TASK TO COMPLETE -> Across the records that follow, determine how many lines contain "status" and give only the resulting number.

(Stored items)

******

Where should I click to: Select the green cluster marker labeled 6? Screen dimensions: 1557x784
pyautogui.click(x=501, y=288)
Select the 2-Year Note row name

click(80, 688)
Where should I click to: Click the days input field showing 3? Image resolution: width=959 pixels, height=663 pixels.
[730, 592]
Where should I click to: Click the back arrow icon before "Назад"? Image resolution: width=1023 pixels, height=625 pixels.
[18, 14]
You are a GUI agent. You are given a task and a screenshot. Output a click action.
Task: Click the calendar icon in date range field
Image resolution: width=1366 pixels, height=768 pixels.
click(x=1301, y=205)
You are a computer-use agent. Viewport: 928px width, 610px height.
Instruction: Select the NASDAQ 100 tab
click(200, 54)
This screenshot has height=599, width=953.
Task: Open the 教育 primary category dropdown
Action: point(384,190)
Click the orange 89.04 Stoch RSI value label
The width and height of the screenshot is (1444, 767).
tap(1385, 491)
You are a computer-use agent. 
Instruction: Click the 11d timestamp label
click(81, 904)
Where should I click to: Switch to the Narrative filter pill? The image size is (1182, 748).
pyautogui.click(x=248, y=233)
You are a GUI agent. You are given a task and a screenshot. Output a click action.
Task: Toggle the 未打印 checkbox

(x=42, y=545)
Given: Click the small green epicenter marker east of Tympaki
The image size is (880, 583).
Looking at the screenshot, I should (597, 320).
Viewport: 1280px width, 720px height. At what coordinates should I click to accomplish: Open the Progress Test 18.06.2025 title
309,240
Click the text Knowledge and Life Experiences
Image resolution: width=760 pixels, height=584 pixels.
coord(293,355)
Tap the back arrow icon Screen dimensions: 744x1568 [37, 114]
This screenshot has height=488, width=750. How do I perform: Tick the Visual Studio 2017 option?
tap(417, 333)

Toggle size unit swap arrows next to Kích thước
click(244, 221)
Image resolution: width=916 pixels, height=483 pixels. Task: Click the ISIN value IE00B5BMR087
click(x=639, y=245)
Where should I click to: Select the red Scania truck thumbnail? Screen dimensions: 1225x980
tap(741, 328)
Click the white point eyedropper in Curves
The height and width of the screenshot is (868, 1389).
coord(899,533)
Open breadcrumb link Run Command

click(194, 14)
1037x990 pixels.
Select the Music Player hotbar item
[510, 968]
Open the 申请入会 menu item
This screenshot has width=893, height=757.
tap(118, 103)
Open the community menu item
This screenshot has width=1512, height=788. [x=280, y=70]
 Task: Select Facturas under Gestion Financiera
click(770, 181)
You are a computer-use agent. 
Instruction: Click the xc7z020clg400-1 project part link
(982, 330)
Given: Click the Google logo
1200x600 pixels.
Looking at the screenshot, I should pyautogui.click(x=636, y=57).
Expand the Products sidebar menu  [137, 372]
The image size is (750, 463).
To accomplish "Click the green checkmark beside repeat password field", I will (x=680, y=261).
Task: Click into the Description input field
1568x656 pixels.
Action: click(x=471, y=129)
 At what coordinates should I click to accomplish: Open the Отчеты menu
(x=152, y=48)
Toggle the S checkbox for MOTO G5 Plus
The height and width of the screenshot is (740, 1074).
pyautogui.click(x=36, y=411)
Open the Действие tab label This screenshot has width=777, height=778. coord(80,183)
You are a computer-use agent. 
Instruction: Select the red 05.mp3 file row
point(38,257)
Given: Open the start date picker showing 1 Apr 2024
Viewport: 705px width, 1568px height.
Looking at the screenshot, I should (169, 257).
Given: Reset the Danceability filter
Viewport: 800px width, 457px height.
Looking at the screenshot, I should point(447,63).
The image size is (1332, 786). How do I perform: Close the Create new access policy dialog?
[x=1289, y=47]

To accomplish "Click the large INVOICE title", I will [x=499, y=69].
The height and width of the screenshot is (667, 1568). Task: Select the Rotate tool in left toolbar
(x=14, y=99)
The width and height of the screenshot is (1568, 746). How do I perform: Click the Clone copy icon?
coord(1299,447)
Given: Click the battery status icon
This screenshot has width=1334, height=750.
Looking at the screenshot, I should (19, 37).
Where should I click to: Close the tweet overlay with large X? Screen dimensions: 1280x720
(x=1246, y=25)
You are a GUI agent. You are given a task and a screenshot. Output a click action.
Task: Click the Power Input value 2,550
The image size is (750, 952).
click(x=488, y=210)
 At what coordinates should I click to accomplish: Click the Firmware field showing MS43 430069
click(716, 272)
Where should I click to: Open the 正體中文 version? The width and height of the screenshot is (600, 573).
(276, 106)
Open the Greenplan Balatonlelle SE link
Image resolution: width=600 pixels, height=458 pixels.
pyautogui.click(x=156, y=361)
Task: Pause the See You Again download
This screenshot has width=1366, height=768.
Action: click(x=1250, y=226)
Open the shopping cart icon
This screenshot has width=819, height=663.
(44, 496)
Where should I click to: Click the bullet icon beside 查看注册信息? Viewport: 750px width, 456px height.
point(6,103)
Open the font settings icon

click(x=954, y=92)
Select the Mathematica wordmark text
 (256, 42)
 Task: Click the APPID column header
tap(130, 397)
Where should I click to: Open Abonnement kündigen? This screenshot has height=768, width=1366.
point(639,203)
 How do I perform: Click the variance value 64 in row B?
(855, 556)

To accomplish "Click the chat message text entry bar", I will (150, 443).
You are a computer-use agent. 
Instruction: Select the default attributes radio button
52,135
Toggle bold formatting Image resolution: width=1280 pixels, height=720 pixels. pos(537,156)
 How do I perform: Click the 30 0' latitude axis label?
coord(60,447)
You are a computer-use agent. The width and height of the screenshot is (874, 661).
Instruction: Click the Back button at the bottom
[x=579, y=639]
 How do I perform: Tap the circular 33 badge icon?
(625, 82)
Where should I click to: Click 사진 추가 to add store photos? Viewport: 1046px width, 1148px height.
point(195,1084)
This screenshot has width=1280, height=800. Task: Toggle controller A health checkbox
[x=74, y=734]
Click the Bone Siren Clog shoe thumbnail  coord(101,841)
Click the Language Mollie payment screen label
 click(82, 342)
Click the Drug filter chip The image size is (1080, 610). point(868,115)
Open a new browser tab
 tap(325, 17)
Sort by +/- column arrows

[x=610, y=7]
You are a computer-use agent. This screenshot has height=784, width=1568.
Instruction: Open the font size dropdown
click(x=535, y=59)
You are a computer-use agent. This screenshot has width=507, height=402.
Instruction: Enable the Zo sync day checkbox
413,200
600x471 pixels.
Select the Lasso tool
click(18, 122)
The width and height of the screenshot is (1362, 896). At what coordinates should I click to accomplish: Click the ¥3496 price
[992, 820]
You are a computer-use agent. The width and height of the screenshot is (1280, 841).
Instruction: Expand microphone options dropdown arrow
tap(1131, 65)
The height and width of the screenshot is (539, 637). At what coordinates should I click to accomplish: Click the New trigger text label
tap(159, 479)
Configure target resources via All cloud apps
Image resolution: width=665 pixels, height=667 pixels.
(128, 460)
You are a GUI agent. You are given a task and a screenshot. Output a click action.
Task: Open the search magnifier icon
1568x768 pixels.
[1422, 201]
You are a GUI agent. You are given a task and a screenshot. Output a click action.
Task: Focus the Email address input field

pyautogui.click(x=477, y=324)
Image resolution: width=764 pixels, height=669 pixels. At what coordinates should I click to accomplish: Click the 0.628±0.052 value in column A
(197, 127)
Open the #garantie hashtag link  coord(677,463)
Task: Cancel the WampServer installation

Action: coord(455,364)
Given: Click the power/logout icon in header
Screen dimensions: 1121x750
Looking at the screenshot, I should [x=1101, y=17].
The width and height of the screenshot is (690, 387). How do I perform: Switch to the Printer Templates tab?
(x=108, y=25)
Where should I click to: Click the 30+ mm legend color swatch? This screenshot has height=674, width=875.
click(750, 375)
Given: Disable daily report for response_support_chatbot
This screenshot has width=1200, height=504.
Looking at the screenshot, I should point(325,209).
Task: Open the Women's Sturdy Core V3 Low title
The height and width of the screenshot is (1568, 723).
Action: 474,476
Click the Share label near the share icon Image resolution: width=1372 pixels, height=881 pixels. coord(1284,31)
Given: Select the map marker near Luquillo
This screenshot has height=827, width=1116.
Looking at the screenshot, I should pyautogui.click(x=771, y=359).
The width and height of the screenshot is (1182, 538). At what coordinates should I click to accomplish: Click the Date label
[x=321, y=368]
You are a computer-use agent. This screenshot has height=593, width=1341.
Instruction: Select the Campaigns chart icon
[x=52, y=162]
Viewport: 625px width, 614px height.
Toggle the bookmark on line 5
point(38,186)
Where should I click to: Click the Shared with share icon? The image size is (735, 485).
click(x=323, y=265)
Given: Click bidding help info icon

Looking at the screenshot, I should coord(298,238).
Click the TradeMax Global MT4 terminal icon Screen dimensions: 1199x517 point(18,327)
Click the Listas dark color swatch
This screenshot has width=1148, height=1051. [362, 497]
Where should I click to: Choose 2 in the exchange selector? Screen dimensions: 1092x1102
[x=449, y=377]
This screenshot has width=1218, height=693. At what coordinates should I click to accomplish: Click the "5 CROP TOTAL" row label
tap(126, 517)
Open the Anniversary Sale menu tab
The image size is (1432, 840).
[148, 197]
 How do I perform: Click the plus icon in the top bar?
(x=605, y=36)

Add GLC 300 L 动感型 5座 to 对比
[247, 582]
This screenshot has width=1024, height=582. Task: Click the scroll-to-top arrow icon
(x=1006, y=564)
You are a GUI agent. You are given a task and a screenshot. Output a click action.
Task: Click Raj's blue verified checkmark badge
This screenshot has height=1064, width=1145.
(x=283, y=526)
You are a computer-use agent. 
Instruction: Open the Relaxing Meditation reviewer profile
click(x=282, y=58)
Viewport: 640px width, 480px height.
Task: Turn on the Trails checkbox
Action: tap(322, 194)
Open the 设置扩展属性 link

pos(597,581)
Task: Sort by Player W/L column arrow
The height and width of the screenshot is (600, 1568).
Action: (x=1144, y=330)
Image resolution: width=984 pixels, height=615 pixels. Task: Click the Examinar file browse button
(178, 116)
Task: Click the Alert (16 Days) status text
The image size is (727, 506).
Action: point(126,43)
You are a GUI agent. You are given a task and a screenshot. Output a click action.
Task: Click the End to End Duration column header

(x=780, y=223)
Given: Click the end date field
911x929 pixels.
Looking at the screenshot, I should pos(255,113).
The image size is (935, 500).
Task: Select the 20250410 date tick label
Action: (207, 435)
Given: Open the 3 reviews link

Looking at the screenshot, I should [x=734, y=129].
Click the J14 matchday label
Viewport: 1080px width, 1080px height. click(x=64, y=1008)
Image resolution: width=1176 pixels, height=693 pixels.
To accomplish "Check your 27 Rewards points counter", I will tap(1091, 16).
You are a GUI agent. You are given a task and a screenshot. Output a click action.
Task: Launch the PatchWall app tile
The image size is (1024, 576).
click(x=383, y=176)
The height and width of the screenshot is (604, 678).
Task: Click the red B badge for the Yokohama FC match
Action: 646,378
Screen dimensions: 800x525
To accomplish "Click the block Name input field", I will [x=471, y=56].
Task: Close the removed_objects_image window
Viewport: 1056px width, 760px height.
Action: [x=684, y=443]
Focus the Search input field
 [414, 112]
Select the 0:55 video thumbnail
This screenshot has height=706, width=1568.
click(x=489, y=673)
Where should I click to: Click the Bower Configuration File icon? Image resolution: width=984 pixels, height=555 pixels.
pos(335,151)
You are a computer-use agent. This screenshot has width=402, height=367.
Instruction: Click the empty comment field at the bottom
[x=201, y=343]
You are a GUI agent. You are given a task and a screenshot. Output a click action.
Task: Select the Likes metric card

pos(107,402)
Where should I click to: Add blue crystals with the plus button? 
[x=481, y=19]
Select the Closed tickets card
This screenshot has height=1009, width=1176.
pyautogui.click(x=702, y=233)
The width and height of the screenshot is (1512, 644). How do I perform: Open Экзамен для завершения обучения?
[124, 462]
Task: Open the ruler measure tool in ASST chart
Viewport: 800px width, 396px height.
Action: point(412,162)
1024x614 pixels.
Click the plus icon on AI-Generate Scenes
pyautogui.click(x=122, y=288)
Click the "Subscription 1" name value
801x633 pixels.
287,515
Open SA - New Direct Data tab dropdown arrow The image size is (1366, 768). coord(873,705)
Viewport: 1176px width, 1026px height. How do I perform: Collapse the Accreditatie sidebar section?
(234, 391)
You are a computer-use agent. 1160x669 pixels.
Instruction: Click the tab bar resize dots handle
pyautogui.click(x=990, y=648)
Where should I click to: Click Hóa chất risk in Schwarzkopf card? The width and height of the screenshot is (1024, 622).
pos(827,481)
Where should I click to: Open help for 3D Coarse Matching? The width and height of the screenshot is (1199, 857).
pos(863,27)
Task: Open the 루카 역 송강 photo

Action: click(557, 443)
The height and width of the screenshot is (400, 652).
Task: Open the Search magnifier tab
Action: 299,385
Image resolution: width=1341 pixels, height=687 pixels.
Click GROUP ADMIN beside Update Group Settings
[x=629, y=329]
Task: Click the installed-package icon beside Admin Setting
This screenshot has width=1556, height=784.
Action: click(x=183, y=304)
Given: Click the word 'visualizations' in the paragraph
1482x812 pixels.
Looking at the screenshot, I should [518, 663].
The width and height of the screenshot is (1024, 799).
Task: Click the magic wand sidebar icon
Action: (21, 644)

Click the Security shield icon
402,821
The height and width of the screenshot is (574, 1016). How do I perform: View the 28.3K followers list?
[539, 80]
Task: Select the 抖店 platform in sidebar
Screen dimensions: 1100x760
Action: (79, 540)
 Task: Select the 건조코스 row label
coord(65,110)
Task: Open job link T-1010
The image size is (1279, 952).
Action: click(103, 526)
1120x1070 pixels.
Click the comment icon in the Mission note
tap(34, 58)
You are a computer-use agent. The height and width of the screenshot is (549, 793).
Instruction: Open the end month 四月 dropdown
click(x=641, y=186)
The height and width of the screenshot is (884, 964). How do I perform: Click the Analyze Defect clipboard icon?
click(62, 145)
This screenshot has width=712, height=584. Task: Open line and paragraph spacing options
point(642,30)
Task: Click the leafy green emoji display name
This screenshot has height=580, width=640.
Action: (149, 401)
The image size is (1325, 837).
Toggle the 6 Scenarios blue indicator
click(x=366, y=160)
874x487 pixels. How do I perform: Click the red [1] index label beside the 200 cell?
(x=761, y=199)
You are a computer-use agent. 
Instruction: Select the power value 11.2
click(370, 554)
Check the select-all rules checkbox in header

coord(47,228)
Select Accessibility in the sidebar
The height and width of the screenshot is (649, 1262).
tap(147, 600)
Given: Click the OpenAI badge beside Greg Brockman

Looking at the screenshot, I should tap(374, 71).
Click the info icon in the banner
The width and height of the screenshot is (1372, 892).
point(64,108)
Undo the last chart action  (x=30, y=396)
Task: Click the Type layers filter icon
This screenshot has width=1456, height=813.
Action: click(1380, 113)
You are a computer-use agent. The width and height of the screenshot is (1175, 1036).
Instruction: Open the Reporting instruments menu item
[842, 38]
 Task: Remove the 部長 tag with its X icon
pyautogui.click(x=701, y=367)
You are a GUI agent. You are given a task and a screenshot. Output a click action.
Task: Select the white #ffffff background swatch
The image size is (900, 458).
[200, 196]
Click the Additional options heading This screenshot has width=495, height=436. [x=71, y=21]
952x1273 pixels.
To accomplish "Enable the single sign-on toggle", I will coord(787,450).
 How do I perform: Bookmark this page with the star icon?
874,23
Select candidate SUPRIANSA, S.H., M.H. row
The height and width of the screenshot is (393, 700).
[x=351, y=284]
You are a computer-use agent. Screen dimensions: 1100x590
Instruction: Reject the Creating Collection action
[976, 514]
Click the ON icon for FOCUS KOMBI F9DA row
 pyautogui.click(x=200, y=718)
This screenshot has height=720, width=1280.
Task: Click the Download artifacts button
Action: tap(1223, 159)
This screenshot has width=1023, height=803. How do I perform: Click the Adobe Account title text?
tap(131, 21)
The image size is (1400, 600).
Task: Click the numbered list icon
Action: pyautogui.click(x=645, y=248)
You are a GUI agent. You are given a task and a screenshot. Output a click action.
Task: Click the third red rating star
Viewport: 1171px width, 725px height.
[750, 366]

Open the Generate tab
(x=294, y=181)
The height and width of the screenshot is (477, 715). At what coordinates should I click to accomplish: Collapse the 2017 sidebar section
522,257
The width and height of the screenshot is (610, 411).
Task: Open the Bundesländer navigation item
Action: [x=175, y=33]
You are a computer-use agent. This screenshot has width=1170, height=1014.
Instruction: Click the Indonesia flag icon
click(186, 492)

******

EXERCISE SOLUTION -> 2